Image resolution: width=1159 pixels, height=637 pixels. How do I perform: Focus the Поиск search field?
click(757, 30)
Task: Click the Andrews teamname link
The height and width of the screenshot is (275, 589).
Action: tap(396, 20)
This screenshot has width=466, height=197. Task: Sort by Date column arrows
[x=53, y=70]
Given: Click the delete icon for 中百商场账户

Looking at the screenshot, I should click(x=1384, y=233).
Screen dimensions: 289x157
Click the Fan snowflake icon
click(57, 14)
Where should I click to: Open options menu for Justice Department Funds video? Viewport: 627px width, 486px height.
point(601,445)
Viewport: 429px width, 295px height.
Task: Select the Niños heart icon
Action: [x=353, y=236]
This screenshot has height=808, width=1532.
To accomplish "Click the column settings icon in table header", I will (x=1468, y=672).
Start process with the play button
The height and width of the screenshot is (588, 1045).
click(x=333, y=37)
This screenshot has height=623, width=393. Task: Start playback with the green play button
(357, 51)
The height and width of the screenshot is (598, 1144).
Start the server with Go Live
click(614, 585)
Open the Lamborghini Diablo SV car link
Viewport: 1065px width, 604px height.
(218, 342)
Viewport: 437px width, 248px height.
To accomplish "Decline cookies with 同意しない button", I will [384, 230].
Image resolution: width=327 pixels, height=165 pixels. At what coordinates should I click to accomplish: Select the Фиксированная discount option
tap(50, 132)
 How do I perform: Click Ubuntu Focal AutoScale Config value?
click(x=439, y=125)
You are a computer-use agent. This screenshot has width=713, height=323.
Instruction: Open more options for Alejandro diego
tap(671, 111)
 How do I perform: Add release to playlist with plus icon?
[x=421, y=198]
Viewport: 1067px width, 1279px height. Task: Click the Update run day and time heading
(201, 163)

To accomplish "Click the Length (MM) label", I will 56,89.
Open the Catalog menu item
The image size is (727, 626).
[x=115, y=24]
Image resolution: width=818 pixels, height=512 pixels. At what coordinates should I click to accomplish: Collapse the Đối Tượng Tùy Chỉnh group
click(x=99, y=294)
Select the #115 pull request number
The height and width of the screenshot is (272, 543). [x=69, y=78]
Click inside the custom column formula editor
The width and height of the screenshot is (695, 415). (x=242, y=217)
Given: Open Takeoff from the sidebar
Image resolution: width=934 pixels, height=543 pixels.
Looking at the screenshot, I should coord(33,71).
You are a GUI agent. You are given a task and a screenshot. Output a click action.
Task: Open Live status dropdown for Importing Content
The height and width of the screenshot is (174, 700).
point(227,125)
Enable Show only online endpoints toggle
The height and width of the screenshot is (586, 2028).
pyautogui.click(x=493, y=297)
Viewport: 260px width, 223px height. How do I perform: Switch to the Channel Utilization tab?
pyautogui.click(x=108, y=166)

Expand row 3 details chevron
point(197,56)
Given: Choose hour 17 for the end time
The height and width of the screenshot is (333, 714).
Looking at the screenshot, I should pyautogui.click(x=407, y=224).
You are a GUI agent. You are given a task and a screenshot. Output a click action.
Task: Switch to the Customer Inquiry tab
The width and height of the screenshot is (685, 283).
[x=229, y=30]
***
Your objective: Could you copy out every row above, character for character, with nothing changed or left out?

Answer for the task:
Image resolution: width=1159 pixels, height=637 pixels. How do I perform: Focus the Поиск search field?
click(757, 30)
Task: Click the Andrews teamname link
The height and width of the screenshot is (275, 589).
Action: tap(396, 20)
This screenshot has width=466, height=197. Task: Sort by Date column arrows
[x=53, y=70]
Given: Click the delete icon for 中百商场账户

Looking at the screenshot, I should click(x=1384, y=233).
Screen dimensions: 289x157
Click the Fan snowflake icon
click(57, 14)
Where should I click to: Open options menu for Justice Department Funds video? Viewport: 627px width, 486px height.
point(601,445)
Viewport: 429px width, 295px height.
Task: Select the Niños heart icon
Action: [x=353, y=236]
This screenshot has height=808, width=1532.
To accomplish "Click the column settings icon in table header", I will (x=1468, y=672).
Start process with the play button
The height and width of the screenshot is (588, 1045).
click(x=333, y=37)
This screenshot has height=623, width=393. Task: Start playback with the green play button
(357, 51)
The height and width of the screenshot is (598, 1144).
Start the server with Go Live
click(614, 585)
Open the Lamborghini Diablo SV car link
Viewport: 1065px width, 604px height.
(218, 342)
Viewport: 437px width, 248px height.
To accomplish "Decline cookies with 同意しない button", I will [384, 230].
Image resolution: width=327 pixels, height=165 pixels. At what coordinates should I click to accomplish: Select the Фиксированная discount option
tap(50, 132)
 How do I perform: Click Ubuntu Focal AutoScale Config value?
click(x=439, y=125)
You are a computer-use agent. This screenshot has width=713, height=323.
Instruction: Open more options for Alejandro diego
tap(671, 111)
 How do I perform: Add release to playlist with plus icon?
[x=421, y=198]
Viewport: 1067px width, 1279px height. Task: Click the Update run day and time heading
(201, 163)

To accomplish "Click the Length (MM) label", I will 56,89.
Open the Catalog menu item
The image size is (727, 626).
[x=115, y=24]
Image resolution: width=818 pixels, height=512 pixels. At what coordinates should I click to accomplish: Collapse the Đối Tượng Tùy Chỉnh group
click(x=99, y=294)
Select the #115 pull request number
The height and width of the screenshot is (272, 543). [x=69, y=78]
Click inside the custom column formula editor
The width and height of the screenshot is (695, 415). (x=242, y=217)
Given: Open Takeoff from the sidebar
Image resolution: width=934 pixels, height=543 pixels.
Looking at the screenshot, I should coord(33,71).
You are a GUI agent. You are given a task and a screenshot. Output a click action.
Task: Open Live status dropdown for Importing Content
The height and width of the screenshot is (174, 700).
point(227,125)
Enable Show only online endpoints toggle
The height and width of the screenshot is (586, 2028).
pyautogui.click(x=493, y=297)
Viewport: 260px width, 223px height. How do I perform: Switch to the Channel Utilization tab?
pyautogui.click(x=108, y=166)

Expand row 3 details chevron
point(197,56)
Given: Choose hour 17 for the end time
The height and width of the screenshot is (333, 714).
Looking at the screenshot, I should pyautogui.click(x=407, y=224).
You are a GUI agent. You are given a task and a screenshot. Output a click action.
Task: Switch to the Customer Inquiry tab
The width and height of the screenshot is (685, 283).
[x=229, y=30]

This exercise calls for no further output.